DER FALL PAPON: UNBEWÄLTIGTE VERGANGENHEIT AUF FRANZÖSISCH
: Die Empörung kommt zu spät

Als „Generalsekretär für Judenfragen“ in der Präfektur der Gironde organisierte Maurice Papon einst von seinem Schreibtisch in Bordeaux aus die Deportation von mindestens 1.645 Menschen in die Todeslager des NS-Regimes. Als Polizeipräfekt von Paris war er Jahre später für die Repression gegen eine Demonstration verantwortlich, bei der hunderte von Algeriern erschlagen wurden. Für Ersteres wurde er, wenngleich mit einer Verspätung von mehr als einem halben Jahrhundert, als Komplize bei Verbrechen gegen die Menschlichkeit verurteilt. Für Letzteres kam er nie vor Gericht.

Papon hatte wahrlich keinen Orden verdient – schon gar nicht die Légion d’Honneur, in deren Name das Wort „Ehre“ vorkommt. Aber als General de Gaulle ihm 1961 ihm diese Medaille anheftete, war der Lebenslauf von Papon bekannt. Genau wie in den Siebzigerjahren, als Giscard d’Estaing ihn zu seinem Haushaltsminister ernannte.

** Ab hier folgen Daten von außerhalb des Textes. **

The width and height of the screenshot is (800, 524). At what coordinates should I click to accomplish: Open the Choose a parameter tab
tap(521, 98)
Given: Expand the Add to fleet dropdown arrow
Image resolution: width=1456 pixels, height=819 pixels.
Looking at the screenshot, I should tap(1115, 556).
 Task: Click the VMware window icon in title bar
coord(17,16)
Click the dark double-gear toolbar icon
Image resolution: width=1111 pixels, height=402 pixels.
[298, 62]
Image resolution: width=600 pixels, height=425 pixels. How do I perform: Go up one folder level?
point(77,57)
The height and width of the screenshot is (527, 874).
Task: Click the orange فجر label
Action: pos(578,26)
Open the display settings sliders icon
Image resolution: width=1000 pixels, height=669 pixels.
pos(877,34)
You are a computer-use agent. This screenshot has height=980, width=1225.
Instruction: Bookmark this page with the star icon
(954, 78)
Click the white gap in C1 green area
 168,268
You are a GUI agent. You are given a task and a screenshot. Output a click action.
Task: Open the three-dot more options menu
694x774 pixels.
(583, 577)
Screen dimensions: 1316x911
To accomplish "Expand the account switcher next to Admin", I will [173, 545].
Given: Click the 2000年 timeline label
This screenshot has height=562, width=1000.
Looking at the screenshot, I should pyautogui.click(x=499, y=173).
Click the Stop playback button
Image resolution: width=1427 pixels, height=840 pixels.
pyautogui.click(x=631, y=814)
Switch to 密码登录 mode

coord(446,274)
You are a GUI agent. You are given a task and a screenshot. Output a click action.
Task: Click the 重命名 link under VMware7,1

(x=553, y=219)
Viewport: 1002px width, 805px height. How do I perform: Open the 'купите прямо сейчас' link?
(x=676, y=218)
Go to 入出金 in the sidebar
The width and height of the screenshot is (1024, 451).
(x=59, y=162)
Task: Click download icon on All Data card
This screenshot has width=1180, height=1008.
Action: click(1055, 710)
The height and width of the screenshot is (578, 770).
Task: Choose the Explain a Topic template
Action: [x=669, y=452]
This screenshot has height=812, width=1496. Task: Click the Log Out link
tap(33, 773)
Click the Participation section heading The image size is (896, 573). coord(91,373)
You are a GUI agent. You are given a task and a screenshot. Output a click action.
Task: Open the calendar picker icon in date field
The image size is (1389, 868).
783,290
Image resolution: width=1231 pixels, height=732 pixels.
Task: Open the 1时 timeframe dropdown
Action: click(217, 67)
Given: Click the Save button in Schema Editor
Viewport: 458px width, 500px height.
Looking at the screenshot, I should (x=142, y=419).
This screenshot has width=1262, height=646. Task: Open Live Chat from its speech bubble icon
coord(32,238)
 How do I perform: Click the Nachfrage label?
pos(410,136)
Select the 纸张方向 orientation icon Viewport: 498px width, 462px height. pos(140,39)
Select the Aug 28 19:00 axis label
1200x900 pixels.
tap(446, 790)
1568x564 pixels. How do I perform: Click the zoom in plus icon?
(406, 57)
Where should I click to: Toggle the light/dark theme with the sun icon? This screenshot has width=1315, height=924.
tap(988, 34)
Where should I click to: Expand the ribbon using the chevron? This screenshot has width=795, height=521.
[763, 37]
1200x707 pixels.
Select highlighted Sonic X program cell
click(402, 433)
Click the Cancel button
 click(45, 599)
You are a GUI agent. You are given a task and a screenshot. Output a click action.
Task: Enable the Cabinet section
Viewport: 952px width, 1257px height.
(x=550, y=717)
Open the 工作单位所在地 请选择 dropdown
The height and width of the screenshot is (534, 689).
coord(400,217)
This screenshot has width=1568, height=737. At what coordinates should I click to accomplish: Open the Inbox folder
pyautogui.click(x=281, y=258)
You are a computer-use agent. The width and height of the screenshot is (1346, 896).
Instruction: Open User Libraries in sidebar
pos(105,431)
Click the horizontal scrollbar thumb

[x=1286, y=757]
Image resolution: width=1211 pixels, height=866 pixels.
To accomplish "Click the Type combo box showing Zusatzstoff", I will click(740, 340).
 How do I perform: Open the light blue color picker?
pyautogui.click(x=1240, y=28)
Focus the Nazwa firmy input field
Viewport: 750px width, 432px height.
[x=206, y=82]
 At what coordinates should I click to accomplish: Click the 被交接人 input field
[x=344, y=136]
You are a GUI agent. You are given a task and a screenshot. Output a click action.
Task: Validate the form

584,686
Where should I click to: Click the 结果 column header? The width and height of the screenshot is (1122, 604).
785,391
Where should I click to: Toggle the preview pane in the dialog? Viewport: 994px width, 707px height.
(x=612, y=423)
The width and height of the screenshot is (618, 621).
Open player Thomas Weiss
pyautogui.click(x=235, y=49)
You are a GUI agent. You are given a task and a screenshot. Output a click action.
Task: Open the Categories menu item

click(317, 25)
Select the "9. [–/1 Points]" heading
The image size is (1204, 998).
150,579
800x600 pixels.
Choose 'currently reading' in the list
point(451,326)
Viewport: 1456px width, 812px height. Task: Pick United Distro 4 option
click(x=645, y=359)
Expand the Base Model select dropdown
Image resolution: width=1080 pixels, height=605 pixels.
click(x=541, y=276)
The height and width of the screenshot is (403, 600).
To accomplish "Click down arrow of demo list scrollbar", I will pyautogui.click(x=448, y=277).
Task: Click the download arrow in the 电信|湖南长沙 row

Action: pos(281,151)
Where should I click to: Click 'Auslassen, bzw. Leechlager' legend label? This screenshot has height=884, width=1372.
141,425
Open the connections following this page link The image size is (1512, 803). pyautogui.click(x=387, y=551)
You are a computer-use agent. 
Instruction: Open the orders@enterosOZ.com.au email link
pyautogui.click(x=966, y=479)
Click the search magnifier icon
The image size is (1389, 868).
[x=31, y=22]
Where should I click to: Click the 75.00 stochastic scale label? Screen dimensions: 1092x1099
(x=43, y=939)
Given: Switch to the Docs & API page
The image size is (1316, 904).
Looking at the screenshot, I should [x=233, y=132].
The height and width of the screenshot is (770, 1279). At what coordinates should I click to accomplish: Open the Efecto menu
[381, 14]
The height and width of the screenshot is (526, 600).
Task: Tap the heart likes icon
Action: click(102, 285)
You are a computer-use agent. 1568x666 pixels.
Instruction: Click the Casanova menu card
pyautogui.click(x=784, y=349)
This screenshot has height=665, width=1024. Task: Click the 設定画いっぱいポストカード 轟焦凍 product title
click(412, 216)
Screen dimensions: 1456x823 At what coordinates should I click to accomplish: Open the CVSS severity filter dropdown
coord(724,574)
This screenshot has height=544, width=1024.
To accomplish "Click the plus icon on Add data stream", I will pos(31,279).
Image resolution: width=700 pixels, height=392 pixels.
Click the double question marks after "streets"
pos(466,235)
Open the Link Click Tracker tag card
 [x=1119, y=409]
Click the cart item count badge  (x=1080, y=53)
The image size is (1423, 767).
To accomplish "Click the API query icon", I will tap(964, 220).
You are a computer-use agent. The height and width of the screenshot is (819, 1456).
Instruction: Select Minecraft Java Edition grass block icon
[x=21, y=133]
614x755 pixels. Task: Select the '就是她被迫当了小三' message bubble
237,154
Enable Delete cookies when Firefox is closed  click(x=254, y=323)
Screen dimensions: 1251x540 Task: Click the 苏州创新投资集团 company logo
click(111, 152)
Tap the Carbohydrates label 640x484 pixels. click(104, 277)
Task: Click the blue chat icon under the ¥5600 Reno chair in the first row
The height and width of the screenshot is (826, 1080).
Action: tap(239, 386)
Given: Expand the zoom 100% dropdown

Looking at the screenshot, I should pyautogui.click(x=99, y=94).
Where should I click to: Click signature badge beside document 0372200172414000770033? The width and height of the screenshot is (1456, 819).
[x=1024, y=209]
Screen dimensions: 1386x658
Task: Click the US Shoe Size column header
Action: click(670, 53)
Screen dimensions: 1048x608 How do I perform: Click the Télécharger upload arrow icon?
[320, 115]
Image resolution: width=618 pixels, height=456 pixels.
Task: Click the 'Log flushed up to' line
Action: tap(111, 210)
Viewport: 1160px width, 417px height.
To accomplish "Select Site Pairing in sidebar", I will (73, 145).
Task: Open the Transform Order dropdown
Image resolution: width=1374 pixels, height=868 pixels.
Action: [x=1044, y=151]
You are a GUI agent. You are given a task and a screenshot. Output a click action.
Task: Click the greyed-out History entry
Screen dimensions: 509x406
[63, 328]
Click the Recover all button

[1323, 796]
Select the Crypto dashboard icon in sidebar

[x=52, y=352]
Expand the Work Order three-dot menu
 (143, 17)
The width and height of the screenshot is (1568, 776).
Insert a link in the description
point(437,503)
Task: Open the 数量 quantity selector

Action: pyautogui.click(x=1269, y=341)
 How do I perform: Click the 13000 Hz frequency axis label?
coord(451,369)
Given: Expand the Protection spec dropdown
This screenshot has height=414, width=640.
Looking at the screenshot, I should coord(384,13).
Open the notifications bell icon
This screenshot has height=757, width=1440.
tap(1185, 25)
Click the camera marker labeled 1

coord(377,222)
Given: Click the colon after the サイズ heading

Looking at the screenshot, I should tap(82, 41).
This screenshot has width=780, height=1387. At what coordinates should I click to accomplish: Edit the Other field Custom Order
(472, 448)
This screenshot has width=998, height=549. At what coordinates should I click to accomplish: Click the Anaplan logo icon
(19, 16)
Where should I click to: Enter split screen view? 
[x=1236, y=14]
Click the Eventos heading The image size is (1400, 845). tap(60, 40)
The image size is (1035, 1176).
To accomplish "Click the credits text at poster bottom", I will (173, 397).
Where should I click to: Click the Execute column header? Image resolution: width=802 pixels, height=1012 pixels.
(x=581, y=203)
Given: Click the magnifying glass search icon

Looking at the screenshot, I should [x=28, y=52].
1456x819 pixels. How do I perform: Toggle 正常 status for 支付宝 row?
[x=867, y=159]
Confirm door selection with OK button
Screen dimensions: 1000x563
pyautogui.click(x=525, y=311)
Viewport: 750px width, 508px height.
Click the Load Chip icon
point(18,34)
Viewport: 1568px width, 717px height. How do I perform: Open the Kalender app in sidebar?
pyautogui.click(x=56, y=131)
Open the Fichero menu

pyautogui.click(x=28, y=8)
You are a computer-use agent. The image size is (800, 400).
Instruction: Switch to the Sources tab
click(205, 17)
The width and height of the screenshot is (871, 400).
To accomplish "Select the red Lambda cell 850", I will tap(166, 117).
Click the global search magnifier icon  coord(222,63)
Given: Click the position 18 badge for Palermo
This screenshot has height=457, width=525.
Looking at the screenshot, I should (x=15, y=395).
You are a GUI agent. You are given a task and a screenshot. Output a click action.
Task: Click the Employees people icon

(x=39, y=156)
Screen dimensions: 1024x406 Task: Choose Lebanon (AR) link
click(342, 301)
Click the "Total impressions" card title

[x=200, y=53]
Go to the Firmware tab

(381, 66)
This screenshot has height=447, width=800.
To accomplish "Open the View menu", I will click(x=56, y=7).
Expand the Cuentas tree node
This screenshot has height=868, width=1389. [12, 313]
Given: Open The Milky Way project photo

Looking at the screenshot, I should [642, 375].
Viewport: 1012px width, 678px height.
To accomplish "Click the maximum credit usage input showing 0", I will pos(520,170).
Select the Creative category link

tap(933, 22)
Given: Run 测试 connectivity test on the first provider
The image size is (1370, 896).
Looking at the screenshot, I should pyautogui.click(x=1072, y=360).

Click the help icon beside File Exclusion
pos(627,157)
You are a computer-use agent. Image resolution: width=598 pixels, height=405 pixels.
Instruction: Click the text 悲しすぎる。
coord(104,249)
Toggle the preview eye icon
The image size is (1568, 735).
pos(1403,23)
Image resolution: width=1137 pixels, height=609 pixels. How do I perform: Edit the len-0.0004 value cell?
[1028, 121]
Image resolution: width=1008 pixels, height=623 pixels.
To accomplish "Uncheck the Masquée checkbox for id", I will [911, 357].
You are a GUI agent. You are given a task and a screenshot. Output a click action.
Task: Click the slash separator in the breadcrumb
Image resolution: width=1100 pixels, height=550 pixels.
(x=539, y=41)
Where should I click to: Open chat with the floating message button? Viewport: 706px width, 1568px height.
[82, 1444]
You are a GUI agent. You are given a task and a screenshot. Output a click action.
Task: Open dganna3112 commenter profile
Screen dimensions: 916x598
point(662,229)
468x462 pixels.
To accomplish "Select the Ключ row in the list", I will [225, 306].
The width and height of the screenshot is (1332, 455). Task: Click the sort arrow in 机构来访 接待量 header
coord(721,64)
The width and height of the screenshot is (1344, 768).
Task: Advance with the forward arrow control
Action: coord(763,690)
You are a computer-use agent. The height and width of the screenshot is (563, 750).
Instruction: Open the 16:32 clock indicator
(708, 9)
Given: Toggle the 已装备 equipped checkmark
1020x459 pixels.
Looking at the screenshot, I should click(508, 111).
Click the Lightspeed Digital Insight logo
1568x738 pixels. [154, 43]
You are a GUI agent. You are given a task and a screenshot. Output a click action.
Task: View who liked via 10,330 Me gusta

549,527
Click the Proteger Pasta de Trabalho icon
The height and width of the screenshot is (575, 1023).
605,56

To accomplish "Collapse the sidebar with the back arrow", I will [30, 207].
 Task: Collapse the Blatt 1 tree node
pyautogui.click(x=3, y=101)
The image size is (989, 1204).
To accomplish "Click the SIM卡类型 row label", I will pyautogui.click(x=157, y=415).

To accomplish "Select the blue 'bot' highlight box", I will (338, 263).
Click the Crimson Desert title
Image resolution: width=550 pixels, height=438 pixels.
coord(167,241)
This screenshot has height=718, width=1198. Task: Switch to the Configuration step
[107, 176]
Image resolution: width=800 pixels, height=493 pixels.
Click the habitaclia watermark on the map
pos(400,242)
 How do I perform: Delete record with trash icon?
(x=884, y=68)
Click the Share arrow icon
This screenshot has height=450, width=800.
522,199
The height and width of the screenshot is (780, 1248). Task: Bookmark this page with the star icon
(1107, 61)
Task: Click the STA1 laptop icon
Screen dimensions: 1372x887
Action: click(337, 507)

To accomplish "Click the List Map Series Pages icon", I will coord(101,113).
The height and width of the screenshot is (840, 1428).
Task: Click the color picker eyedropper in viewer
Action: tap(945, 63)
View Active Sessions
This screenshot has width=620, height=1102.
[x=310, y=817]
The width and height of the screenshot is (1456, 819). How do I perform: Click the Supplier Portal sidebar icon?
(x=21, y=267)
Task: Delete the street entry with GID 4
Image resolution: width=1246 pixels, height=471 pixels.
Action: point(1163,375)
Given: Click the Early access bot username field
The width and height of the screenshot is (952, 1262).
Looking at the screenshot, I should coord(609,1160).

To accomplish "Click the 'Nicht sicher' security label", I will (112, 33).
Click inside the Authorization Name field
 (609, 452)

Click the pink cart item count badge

Dass Papon seine Auszeichnung nun für alle sichtbar mit ins Grab genommen hat, hat in Paris Empörung ausgelöst. Doch ihr ist etwas Heuchlerisches eigen. Denn der Fall Papon ist ein Beispiel für französische Kontinuitäten. Seine Tätigkeit war ja nie klandestin, und seine Opfer haben immer wieder versucht, sich Gehör zu verschaffen. Deshalb kann niemand in der französischen Spitze behaupten, er habe nichts von seiner Rolle bei der Deportation der Juden gewusst. Doch als Papon seine Auszeichnung von General de Gaulle erhielt, galt es noch als Staatsräson, all jenes zu verdrängen, das an die französische Kollaboration auf allerhöchsten Ebenen erinnern konnte.

Diese Haltung galt bis zum Ende des zweiten Mandats von Mitterrand. Auch der sozialistische Präsident hatte einst seine Karriere als – freilich kleiner – Beamter von Vichy begonnen. Erst Chirac war es, der 1995 eine französische Mitverantwortung für die Deportationen hatte. Und erst danach setzte die – späte – Abrechnung mit Vichy ein. An die dunklen Kapitel des algerischen Unabhängigkeitskrieges hingegen wagt sich das offizielle Frankreich bis heute nur zaghaft heran.